**FRAGMENTO DEL DOCUMENTO**

□ □ □

Además de las fermentadas salsas de pescado, los romanos usaron otras más semejantes a las nuestras, elaboradas a base de vinagre, mostaza, aceite, dátiles, miel, menta y pasas. A veces las guarniciones propuestas no dejan de parecernos curiosas pero no por ello menos estimulantes: por ejemplo, pescado servido con puré de membrillos o setas hervidas en miel. La gran cocina romana corresponde sin duda a la época de los Césares.

Es una cocina esnob y pedante, de nuevos ricos: artificiosa y refinada hasta lo extravagante; descabellada en ocasiones, pero sin duda suculenta y generosa. Los cocineros eran, muy a menudo, esclavos. Por un buen cocinero jefe («archimagirus») se llegan a pagar enormes fortunas. Con el tiempo la profesión se convierte en una de las más importantes de la Roma imperial. Adriano los agrupa en un «collegium cocorum». Es curioso que, sin embargo, tuvieran mala fama, como suele acontecer con tantos artistas que son admirados y odiados a un tiempo. Estos hombres se lanzaron a experimentar en toda clase de caprichos gastronómicos con las exóticas viandas que llegaban a sus fogones: pavos de Samos, dátiles egipcios, ciruelas damascenas, almendras de Cilicia, tordos de Frigia, murena tartesia, torcaces de Chíos, nueces de Tasia, esturión de Rodas, ostras de Tarento, jengibre, canela, pimienta de la India… Se sobrevaloraron partes mínimas de grandes piezas, cuyo mayor mérito reside en su pequeñez o rareza: ubres de cerda, sesada de faisán, lenguas de flamenco, hígados de caballa, testículos de cabrito. Cuando no se pueden consumir solas, se hacen intervenir en sofisticadas recetas como el denominado escudo de Minerva: escaro servido en una salsa de sesos de pavo y faisán, lenguas de flamenco y la llamada leche de murena.

Los romanos comían cuatro veces al día. Al levantarse desayunaban fuerte («ientaculum»), a veces un combinado rural hoy todavía en uso en algunos países que tuvieron la suerte de pertenecer al imperio romano: corruscante tostada de buen pan untada de ajo y rociada de aceite y sal. Otros preferían el bizcocho con vino («passum»).

Incluso los había amantes de la vida sana que seguían el consejo de los médicos: un vaso de agua en ayunas.

A media mañana era corriente tomar un tentempié ligero, algo de fruta, embutidos o, simplemente, las sobras de la cena del día anterior. Éste era para muchos el almuerzo o «prandium».

A media tarde se repetía el refrigerio («merenda»).

La comida principal era la «cena», que se tomaba bastante temprano, a las dos o las tres de la tarde, en cuanto se regresaba del trabajo. La cena constaba de varios platos en su debido orden: un aperitivo («gustus»), el segundo plato o cena propiamente dicha y el postre. Imaginemos una cena en un día normal, en una casa de clase media alta. En el aperitivo se bebe vino con miel («mulso») y se comen huevos, verdura fría con salsa picante y quizá ensalada de mariscos o sesos en leche; o tal vez hongos con salsa.

□ □ □

**LISTADO FACILITADO**
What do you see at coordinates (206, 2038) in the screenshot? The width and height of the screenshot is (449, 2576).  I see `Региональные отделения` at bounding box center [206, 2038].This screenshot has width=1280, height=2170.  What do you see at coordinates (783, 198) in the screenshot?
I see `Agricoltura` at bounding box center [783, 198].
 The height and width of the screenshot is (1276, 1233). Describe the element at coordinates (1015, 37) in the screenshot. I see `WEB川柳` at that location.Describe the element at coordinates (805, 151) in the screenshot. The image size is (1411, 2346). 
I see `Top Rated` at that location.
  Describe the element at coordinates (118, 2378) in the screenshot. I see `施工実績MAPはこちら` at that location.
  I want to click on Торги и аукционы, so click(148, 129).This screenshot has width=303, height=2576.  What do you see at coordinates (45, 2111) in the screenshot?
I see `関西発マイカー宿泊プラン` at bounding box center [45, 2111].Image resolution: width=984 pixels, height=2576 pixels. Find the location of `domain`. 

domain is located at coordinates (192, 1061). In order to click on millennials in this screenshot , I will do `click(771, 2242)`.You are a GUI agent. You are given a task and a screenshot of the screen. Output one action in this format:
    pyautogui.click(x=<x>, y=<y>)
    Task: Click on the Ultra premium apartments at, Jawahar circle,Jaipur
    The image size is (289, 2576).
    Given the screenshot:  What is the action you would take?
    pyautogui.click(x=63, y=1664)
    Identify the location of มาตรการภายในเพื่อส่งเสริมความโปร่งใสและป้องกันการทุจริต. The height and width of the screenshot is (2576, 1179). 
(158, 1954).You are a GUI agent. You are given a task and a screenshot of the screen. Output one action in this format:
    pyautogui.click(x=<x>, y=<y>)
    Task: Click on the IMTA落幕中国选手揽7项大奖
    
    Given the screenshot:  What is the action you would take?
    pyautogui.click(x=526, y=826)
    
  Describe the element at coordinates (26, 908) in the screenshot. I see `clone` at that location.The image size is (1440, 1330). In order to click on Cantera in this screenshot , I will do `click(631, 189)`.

□ □ □

**OBJETIVO DEL EJERCICIO**
Actualiza el tramo del fragmento sobre la cocina romana que va de "A media mañana" a "hongos con salsa.", y pon "bocado" en lugar de "tentempié".

**SOLUCIÓN DEL PROBLEMA**
A media mañana era corriente tomar un bocado ligero, algo de fruta, embutidos o, simplemente, las sobras de la cena del día anterior. Éste era para muchos el almuerzo o «prandium».

A media tarde se repetía el refrigerio («merenda»).

La comida principal era la «cena», que se tomaba bastante temprano, a las dos o las tres de la tarde, en cuanto se regresaba del trabajo. La cena constaba de varios platos en su debido orden: un aperitivo («gustus»), el segundo plato o cena propiamente dicha y el postre. Imaginemos una cena en un día normal, en una casa de clase media alta. En el aperitivo se bebe vino con miel («mulso») y se comen huevos, verdura fría con salsa picante y quizá ensalada de mariscos o sesos en leche; o tal vez hongos con salsa.